Meclis'te Geçen 15 Temmuz Gecesini Anlattı
Dönemin CHP Grup Başkanvekili olan TBMM Başkanvekili Levent Gök, darbe teşebbüsünü anlar anlamaz ailesini damadına emanet ederek, 'Yarın ne olacağını bilmediğimiz bir geceye doğru hep beraber gidiyoruz.' dedi ve geceyi CHP Genel Merkezi ile Meclis'te geçirdi Gök: 'Bütün partilerin oradaki ortak duruşu, darbenin püskürtülmesinde çok önemlidir. Ortak ruh sergilendi' 'Keşke her şey bu darbe girişiminin yaşandığı akşamdan sonra oluşan partiler arasındaki diyaloğun sürdüğü günlerdeki gibi olsaydı. Darbe girişimine karşı ortak davranış sergileyen partiler, bugün bu tabloyu daha iyi değerlendirip birbirleriyle olan ilişkilerinde daha dikkati olmalı'
MELTEM ÖZTÜRK - FETÖ'nün 15 Temmuz 2016'daki darbe girişiminde CHP Grup Başkanvekili olan TBMM Başkanvekili Levent Gök, darbe girişimini anlayınca ailesini damadına emanet ederek, "Yarın ne olacağını bilmediğimiz bir geceye doğru hep beraber gidiyoruz." dedi ve geceyi CHP Genel Merkezi ile Meclis'te geçirdi.
O dönem CHP Grup Başkanvekili olan Gök, AA muhabirine, 15 Temmuz gecesi yaşadıklarını anlattı.
15 Temmuz gecesi kendisini ziyarete gelen kızı, damadı ve 40 günlük torunuyla evde olan Gök, yemekte sohbet ettikleri sırada çok şiddetli uçak sesi duydu. Buna bir anlam veremeyen, "deneme uçuşu mu, tatbikat mı?" diye düşünen Gök, uçuşların sıklaşması karşısında bir şeyler olmaya başladığını anladı.

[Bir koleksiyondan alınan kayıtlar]

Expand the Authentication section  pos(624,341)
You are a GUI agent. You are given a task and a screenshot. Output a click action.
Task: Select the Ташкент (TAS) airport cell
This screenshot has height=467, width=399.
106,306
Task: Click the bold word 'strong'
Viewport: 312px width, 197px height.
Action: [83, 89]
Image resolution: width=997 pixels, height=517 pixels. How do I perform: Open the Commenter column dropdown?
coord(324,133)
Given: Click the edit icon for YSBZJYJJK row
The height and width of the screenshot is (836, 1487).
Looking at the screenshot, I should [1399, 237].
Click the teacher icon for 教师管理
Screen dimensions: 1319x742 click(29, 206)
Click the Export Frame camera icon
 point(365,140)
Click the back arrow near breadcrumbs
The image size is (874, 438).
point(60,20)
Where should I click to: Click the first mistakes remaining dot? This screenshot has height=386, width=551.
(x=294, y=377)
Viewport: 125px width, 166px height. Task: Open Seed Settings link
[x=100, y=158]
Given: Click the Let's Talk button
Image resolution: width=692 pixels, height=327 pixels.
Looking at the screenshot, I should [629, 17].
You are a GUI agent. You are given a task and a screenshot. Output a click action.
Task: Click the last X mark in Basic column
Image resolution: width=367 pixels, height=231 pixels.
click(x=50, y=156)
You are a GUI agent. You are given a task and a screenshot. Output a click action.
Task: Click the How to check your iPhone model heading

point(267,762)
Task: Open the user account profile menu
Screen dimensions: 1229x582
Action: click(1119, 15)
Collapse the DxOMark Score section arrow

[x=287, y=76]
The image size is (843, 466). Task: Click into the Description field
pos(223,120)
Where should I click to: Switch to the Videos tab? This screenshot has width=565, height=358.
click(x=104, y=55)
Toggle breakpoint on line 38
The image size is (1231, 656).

| Yönergeler |
- a) 15 Temmuz gecesiyle ilgili metinde "O dönem CHP" ifadesiyle başlayıp "olmaya başladığını anladı." ifadesiyle biten bölümü hiç değiştirmeden yeniden yazın.
- b) 15 Temmuz gecesiyle ilgili metne göre Gök o gece evde kimlerle birlikteydi?
- c) 15 Temmuz gecesiyle ilgili metindeki şu cümleyi İngilizceye çevirin: "O dönem CHP Grup Başkanvekili olan Gök, AA muhabirine, 15 Temmuz gecesi yaşadıklarını anlattı."

| Çözümlü Yanıtlar |
- a)
O dönem CHP Grup Başkanvekili olan Gök, AA muhabirine, 15 Temmuz gecesi yaşadıklarını anlattı.
15 Temmuz gecesi kendisini ziyarete gelen kızı, damadı ve 40 günlük torunuyla evde olan Gök, yemekte sohbet ettikleri sırada çok şiddetli uçak sesi duydu. Buna bir anlam veremeyen, "deneme uçuşu mu, tatbikat mı?" diye düşünen Gök, uçuşların sıklaşması karşısında bir şeyler olmaya başladığını anladı.

- b) Kendisini ziyarete gelen kızı, damadı ve 40 günlük torunuyla birlikteydi.

- c) Gök, who was the CHP Group Deputy Chairman at the time, told an AA reporter about what he went through on the night of July 15.